Question

Find the value of $$k$$ that would make the left side of each equation a perfect square trinomial.$$36 x^{2}-k x+1=0$$

Answer

**step1** Understanding the problem of a perfect square trinomial

We are given the expression $$36 x^{2}-k x+1$$. Our goal is to find the value of $$k$$ that makes this expression a perfect square trinomial. A perfect square trinomial is a special three-term expression that comes from multiplying a two-term expression (a binomial) by itself. For example, when we multiply a binomial like $$(A - B)$$ by itself, we get $$(A - B) \times (A - B)$$. This multiplication results in $$A \times A - A \times B - B \times A + B \times B$$, which simplifies to $$A^2 - 2AB + B^2$$. We need to make our given expression fit this pattern.
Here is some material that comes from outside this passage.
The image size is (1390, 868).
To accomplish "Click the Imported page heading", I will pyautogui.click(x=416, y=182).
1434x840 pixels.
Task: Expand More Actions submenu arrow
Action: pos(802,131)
**step2** Finding the square roots of the first and last terms

To identify the 'A' and 'B' parts of our binomial, we look at the first and last terms of the given expression, which are perfect squares.
The first term is $$36 x^{2}$$. We need to find what expression, when multiplied by itself, results in $$36 x^{2}$$.
We know that $$6 \times 6 = 36$$. So, the number part is $$6$$.
We also know that $$x \times x = x^{2}$$. So, the variable part is $$x$$.
Putting them together, $$6x$$ multiplied by $$6x$$ equals $$36x^2$$. So, the square root of $$36x^2$$ is $$6x$$. This means our 'A' term is $$6x$$.
The last term is $$1$$. We need to find what number, when multiplied by itself, results in $$1$$.
We know that $$1 \times 1 = 1$$.
Therefore, the square root of $$1$$ is $$1$$. This means our 'B' term is $$1$$.

**step3** Constructing and expanding the perfect square binomial

Since the middle term of our given trinomial is $$-kx$$ (it has a subtraction sign), the binomial we are squaring must also have a subtraction sign. So, the binomial will be in the form of $$(A - B)$$. Using the 'A' and 'B' terms we found, the binomial is $$(6x - 1)$$.
Now, let's expand $$(6x - 1)^2$$ by multiplying $$(6x - 1)$$ by $$(6x - 1)$$:
We multiply each part of the first binomial by each part of the second binomial:
$$ (6x - 1) \times (6x - 1) $$
First, multiply $$6x$$ by both terms in the second parenthesis:
$$ 6x \times 6x = 36x^2 $$
$$ 6x \times (-1) = -6x $$
Next, multiply $$-1$$ by both terms in the second parenthesis:
$$ -1 \times 6x = -6x $$
$$ -1 \times (-1) = 1 $$
Now, we combine all these results:
$$ 36x^2 - 6x - 6x + 1 $$
We can combine the terms that have $$x$$:
$$ -6x - 6x = -12x $$
So, the expanded perfect square trinomial is:
$$ 36x^2 - 12x + 1 $$

**step4** Comparing terms to find the value of k

We have determined that $$(6x - 1)^2$$ expands to $$36x^2 - 12x + 1$$.
The original expression given in the problem is $$36 x^{2}-k x+1$$.
By comparing these two expressions term by term:
The first term $$36x^2$$ matches exactly.
The last term $$+1$$ matches exactly.
For the expression to be a perfect square trinomial, the middle term $$-kx$$ must be equal to $$-12x$$.
If $$-kx$$ is the same as $$-12x$$, then the number $$k$$ must be $$12$$.
Therefore, the value of $$k$$ that makes the left side of the equation a perfect square trinomial is $$12$$.